Лонгфелло читал перевод Песни Двадцать Восьмой с того места, где они прервались в прошлую сессию. Он хотел завезти Хоутону финальную корректуру всей части и тем отметить ее в списке, хранившемся в «Риверсайд-Пресс». То была физически наиболее отталкивающая часть «Inferno». Вергилий ведет Данте по обширной части Ада, известной как Malebolge, Злые Щели, и спускается вместе с поэтом в девятый ров. Там собраны Зачинщики Раздора — те, кто при жизни ссорил меж собой народы, религии и семьи, в Аду оказались разделены телесно: искалечены и разрублены на куски.

— «У одного зияло, — прочел Лонгфелло свою версию Дантова стиха, — от самых губ дотуда, где смердят».

Он глубоко вздохнул, прежде чем двинуться дальше.

Копна кишок между колен свисала, Виднелось сердце с мерзостной мошной, где съеденное переходит в кало.

До этого момента Данте был сдержан. Сия же песнь свидетельствует о его истинной приверженности Богу. Лишь глубоко веруя в бессмертную душу, можно помыслить о столь страшных муках бренного тела.

— Мерзости сих пассажей, — проговорил Филдс, — достойны пьяного барышника.


Другой, с насквозь пронзенным кадыком. Без носа, отсеченного по брови, И одноухий, на пути своем Остановись при небывалом слове, Всех прежде растворил гортань, извне Багровую от выступившей крови.


И то были люди, коих Данте знал ранее! Грешник с отрезанным носом и ухом, Пьер да Медичина из Болоньи, не причинил зла самому Данте, он лишь сеял раздор среди граждан его родной Флоренции. Описывая путешествие в загробный мир, Данте так никогда и не смог расстаться в мыслях с любимым городом.
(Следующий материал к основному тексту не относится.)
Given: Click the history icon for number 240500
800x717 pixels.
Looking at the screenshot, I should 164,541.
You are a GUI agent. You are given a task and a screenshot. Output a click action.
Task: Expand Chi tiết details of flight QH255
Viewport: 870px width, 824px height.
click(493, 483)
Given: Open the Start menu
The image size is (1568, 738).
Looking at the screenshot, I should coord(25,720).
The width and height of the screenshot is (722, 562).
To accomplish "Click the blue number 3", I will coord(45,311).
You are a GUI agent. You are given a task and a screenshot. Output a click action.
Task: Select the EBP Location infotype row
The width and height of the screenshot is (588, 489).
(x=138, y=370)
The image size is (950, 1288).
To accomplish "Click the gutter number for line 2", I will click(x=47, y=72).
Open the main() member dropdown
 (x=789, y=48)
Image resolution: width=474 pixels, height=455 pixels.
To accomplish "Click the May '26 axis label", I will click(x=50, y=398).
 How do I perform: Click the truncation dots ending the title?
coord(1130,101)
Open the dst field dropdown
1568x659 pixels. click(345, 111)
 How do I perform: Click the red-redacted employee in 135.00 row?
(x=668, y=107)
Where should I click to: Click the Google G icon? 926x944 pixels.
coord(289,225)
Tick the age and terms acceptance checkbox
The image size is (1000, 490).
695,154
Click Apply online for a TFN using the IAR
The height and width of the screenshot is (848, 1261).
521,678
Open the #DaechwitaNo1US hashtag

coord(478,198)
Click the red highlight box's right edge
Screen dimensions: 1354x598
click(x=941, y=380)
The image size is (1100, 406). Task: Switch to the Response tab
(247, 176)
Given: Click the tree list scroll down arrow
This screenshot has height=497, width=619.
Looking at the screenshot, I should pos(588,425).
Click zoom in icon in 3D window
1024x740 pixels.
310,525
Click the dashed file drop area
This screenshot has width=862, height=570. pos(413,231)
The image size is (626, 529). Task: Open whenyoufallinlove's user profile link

Он должен был видеть, как его герои искупают вину в Чистилище и вознаграждаются в Раю; он жаждал повстречать злодеев в нижних кругах Ада. Поэт не воображал Ад как возможность, но ощущал его реальность. Среди разрубленных на части он отыскал своего родича Алигьери: тот указывал на Данте перстом, требуя отмщения за собственную погибель.


Протирая глаза, точно силясь изгнать из них сон, из вестибюля в подвальную кухню Крейги-Хауса забрела маленькая Энни Аллегра.

Питер в тот миг заталкивал уголь из корзины в плиту.

— Мисс Энни, а не вам ли масса Лонгфелло спать велели? Энни очень старалась не закрыть глаза.

— Я хочу молока, Питер.

— Я вам сейчас принесу, мисс Энни, — певуче проговорил другой повар. Энни же загляделась, как печется хлеб. — С радостью, дорогая, с радостью.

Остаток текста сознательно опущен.